Patients may find it difficult to fit their symptoms into a standardized questionnaire used in a registry, so there may be errors in preoperative classification. It might be difficult to identify the exact location of their symptoms [6]. In the registry forms, patients are asked to quantify their pain intensity (NRS) during the previous week in the lower back or gluteal region, and in the lower extremity. But should they for instance note their pain in the buttock as back pain or leg pain? Furthermore, should buttock pain be registered as radiating pain to the extremity?

Two of the main symptoms of lumbar spinal stenosis, neurogenic claudication and relief of pain while bending forward, are not asked about, either in the patients’ or in the surgeons’ questionnaires. These are amongst factors that may influence the clinical outcome after surgery, which cannot be accounted for in the present register study. Some would claim that patients with insignificant lower extremity pain do not have the cardinal symptom of lumbar spinal stenosis, and therefore should not have undergone surgery. The results of the present study show that the clinical outcome in patients with insignificant lower extremity pain could be interpreted as inferior.
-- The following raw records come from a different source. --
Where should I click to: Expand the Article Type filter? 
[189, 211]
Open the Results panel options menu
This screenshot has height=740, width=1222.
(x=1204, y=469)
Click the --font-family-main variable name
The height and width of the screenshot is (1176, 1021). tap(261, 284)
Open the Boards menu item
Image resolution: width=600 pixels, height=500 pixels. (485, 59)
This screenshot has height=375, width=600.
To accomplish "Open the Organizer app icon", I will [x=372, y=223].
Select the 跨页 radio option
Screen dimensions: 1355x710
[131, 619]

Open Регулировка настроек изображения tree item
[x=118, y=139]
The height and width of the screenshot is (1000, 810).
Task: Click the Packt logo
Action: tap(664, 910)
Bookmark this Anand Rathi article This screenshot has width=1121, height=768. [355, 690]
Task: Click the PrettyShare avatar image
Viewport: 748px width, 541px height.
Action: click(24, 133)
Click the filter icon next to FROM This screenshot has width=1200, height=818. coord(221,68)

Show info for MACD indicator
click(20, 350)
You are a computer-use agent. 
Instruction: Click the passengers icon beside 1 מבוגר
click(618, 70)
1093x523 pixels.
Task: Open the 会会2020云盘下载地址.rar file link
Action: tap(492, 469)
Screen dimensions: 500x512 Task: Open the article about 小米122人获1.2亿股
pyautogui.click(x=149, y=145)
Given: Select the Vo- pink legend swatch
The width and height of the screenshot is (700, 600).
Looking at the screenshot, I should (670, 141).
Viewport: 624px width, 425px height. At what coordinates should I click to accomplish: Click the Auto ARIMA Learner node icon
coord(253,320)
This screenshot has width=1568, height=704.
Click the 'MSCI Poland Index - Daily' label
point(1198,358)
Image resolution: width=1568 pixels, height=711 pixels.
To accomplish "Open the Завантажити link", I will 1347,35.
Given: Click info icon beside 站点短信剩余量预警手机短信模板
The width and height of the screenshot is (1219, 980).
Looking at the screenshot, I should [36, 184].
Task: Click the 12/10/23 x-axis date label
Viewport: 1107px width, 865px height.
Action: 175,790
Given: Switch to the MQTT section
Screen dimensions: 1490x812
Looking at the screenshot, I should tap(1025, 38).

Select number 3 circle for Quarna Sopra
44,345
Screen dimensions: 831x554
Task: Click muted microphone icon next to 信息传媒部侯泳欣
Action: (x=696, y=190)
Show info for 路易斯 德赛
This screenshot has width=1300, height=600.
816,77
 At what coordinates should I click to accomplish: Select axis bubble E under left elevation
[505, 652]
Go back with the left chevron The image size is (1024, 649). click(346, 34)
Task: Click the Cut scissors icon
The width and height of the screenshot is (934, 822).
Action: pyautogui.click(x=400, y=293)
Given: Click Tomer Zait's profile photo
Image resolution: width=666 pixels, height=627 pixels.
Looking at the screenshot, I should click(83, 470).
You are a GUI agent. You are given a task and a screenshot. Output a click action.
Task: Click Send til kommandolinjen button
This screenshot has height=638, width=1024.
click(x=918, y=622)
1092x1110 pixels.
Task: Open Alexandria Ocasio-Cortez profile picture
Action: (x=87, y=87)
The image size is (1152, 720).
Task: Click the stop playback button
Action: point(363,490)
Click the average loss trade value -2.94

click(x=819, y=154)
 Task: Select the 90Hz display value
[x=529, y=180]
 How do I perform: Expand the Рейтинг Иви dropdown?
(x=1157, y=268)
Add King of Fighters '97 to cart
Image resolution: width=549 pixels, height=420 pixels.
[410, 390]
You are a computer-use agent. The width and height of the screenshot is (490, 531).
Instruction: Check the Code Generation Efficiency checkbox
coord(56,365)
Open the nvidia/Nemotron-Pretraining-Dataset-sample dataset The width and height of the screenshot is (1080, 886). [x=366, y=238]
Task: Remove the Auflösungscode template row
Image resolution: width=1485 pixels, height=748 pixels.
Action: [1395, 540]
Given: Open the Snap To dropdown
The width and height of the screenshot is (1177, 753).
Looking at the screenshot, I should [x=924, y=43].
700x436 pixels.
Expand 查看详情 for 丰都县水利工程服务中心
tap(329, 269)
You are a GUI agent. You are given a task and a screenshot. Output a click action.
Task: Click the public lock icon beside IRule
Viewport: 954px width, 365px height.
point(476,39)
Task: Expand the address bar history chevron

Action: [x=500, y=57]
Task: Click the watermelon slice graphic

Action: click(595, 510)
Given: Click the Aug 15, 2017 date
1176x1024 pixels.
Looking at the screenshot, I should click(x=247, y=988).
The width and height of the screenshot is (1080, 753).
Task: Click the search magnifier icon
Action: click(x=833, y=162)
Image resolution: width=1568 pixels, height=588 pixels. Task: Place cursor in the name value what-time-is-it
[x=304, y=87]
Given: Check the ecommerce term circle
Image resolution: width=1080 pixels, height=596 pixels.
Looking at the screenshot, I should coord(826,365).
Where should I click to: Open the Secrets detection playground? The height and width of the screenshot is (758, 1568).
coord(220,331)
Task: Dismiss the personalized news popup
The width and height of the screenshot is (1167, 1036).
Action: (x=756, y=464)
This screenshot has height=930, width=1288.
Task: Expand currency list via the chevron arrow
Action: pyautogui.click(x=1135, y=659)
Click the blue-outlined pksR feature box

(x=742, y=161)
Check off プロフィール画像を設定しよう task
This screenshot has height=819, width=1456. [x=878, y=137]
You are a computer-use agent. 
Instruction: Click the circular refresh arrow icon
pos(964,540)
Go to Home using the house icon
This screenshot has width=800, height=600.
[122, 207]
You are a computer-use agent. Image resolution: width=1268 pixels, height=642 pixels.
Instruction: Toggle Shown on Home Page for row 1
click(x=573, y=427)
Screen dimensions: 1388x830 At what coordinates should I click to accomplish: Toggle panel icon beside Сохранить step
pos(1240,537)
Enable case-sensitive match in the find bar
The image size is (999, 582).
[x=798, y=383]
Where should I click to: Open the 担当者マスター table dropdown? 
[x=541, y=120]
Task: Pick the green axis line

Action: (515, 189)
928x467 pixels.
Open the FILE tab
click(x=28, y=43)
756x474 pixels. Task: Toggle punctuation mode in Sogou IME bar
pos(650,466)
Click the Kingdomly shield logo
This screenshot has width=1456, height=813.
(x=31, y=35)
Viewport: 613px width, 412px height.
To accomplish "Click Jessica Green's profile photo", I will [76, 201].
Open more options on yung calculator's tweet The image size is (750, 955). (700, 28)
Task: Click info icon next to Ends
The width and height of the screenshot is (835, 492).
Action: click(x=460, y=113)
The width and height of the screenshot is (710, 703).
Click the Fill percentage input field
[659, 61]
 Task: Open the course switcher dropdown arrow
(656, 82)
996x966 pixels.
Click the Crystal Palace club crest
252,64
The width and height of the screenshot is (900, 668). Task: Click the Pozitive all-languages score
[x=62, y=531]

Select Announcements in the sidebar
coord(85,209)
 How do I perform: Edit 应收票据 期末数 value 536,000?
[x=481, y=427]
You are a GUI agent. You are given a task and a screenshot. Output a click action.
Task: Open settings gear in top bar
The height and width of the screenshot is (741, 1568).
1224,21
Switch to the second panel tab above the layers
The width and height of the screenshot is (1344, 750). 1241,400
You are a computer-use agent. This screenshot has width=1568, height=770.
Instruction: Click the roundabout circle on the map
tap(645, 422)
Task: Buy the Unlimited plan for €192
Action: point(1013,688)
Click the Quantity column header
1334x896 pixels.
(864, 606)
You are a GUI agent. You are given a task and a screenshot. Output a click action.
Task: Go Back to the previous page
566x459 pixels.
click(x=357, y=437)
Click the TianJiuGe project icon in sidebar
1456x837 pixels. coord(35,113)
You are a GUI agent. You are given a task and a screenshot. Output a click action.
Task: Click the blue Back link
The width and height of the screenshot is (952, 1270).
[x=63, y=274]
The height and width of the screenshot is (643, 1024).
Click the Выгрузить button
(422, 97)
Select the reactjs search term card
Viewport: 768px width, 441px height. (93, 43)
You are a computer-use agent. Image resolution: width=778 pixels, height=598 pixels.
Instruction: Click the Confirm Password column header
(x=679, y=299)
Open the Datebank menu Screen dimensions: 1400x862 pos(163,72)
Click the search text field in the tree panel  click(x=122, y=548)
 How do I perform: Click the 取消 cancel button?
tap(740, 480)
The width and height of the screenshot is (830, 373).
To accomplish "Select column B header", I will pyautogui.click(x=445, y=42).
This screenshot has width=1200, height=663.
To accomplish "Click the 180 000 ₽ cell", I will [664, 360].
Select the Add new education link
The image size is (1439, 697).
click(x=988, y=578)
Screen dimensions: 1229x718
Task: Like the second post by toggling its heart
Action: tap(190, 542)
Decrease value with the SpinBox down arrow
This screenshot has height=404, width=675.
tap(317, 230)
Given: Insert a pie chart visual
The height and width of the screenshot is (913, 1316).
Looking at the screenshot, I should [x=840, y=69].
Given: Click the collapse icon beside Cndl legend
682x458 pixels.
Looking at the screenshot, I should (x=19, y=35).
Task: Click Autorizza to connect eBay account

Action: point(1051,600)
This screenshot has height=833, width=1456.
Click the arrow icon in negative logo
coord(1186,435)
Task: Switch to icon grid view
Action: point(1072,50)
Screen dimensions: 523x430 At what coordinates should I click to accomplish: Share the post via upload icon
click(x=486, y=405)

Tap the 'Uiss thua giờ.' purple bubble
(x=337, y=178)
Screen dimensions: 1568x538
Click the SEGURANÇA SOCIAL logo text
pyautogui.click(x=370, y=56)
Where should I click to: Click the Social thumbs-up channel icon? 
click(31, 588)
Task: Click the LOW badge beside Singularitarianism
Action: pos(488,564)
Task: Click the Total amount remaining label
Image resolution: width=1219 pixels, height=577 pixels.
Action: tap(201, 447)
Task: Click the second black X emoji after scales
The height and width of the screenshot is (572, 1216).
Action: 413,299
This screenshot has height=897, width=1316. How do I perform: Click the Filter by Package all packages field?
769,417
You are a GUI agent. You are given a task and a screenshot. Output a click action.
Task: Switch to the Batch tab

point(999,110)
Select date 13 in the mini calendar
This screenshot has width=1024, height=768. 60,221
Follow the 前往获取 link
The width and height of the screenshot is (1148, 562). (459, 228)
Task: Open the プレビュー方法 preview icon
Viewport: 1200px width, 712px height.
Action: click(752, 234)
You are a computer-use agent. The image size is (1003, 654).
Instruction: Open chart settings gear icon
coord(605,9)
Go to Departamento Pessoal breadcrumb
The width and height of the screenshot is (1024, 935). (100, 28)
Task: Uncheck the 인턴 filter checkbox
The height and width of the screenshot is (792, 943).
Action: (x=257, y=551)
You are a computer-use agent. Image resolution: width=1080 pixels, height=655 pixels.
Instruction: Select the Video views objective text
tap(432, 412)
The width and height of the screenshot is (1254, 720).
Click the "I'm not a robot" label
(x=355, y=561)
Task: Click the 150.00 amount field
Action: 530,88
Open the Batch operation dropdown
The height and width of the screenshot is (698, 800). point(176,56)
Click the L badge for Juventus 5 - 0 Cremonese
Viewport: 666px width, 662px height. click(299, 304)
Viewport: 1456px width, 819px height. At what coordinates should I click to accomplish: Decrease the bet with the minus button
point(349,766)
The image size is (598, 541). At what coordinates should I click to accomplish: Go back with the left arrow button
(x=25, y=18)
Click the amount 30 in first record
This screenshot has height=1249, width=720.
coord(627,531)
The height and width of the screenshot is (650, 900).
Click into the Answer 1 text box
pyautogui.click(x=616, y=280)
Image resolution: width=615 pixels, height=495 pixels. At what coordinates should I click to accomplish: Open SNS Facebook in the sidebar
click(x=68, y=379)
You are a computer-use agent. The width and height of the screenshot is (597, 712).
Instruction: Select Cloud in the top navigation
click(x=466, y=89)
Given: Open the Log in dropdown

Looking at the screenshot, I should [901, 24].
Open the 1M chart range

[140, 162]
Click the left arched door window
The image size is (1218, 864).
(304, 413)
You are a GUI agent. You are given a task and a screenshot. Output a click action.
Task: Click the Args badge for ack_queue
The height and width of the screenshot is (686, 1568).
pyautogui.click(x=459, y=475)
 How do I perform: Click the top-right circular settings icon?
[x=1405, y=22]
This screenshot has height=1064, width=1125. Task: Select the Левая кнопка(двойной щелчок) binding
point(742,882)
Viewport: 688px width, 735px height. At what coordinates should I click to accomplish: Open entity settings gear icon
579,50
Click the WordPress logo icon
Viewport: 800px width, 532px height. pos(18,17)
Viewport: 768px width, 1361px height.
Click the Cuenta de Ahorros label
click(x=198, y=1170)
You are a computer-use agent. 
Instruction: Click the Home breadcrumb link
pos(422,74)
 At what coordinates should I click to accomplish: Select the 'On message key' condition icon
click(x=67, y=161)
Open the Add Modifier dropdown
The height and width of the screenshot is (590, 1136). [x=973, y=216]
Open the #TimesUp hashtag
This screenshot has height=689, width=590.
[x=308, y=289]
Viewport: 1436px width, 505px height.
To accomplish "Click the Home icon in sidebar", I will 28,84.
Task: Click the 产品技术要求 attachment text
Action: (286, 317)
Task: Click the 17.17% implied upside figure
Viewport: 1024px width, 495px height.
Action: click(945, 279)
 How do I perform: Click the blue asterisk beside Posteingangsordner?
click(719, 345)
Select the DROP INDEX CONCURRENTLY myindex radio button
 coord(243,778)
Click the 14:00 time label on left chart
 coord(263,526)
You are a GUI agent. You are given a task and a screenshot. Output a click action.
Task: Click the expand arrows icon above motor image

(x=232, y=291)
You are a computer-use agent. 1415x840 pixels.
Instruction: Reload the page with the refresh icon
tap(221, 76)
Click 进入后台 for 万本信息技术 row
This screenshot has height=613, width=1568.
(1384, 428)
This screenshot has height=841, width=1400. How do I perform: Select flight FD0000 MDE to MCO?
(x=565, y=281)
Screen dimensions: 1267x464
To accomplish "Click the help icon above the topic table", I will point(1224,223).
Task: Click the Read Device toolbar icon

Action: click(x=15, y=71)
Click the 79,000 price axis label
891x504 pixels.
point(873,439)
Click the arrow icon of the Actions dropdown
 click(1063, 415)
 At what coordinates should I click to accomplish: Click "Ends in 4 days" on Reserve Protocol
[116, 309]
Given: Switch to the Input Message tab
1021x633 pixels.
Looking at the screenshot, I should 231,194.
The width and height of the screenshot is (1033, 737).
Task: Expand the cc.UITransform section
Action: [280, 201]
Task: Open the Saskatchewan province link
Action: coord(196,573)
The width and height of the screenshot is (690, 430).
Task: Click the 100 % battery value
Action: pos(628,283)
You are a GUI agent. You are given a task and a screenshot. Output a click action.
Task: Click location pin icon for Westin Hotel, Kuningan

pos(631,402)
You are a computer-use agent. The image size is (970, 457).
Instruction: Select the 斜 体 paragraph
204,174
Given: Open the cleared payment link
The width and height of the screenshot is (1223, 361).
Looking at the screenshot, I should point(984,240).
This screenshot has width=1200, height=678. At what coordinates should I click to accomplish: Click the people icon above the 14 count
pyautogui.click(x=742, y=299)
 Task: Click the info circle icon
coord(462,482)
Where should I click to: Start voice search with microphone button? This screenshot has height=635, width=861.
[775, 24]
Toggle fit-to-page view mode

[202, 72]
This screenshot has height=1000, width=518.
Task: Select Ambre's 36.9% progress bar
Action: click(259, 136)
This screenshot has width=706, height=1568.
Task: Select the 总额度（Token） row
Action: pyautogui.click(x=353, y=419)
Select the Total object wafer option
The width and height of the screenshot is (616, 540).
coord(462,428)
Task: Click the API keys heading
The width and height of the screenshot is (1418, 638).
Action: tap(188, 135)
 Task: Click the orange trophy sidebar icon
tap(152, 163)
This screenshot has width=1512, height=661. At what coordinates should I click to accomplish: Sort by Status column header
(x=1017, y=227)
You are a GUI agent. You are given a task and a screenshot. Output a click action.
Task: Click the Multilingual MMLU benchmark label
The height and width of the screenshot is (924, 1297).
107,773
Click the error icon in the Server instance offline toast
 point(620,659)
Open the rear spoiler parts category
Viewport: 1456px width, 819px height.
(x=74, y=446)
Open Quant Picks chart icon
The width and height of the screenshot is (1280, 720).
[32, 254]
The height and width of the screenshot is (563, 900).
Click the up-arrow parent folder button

Some of these factors may account for the possibly inferior clinical outcome accounted for in patients with insignificant lower extremity pain.

Recently it has been questioned if the Oswestry Disability Index is well enough validated for patients with spinal stenosis (oral presentation in Eurospine convention 2017) [30]. However, a recent publication from the SWESPINE register show a high consistency between a five point Global Assessment-scale and the ODI questionnaire and NRS for low back pain/lower extremity pain in over 94,000 patients, including lumbar spinal stenosis patients [31]. This shows that an improvement of ODI is consistent with the patients’ self-reported effect after surgery.

The success-rate, reported in the present study is based on success criterion of 30% reduction from baseline ODI. There were no differences in the proportion of patients registered as successfully treated in the four groups. This indicates that some patients have benefited from surgery. There is no consensus, to our knowledge, as to what are the best criteria for determining a successful result of surgery for this group of patients, and more research is needed to define optimal criteria for success [32].

The NORspine register does not include objective radiological parameters. The patients and the surgeon can have misinterpreted the symptoms of lumbar spinal stenosis. The Wakayama study from Japan [9], showed that a high proportion of an asymptomatic population had radiological findings corresponding to lumbar spinal stenosis, so the radiological findings of lumbar spinal stenosis may be incidental findings. These factors may also contribute to the inferior results in Group 1.

This is an observational register-cohort study, and therefore reflects a variation of practice amongst the Norwegian surgeons performing spinal surgery. Information about multiple patient-related factors that influence the decision making of the surgeon is not always possible to incorporate in a registry. To answer specific questions, one needs to perform a prospective comparative trial, preferably a randomized trial.

Strengths of this trial

A register trial has a high external validity. This is a cohort from most of the hospitals performing spinal surgery in Norway in the given period. The high numbers of patients in the study strengthens the validity of the results.

The surgical techniques used in this study are similar, and have been documented not to influence the clinical outcome. All patients in the present study had surgery for lumbar spinal stenosis with spinal decompression with a midline retaining method (unilateral laminotomy with crossover, bilateral laminotomy or spinous process osteotomy), without additional fusion. A previous study from the same register showed similar clinical results after using these three posterior decompression techniques [10].

Conclusion

In this national register study the analysis show that patients with insignificant lower extremity pain had less improvement in primary and secondary outcome parameters from baseline to follow-up compared to patients with more severe lower extremity pain.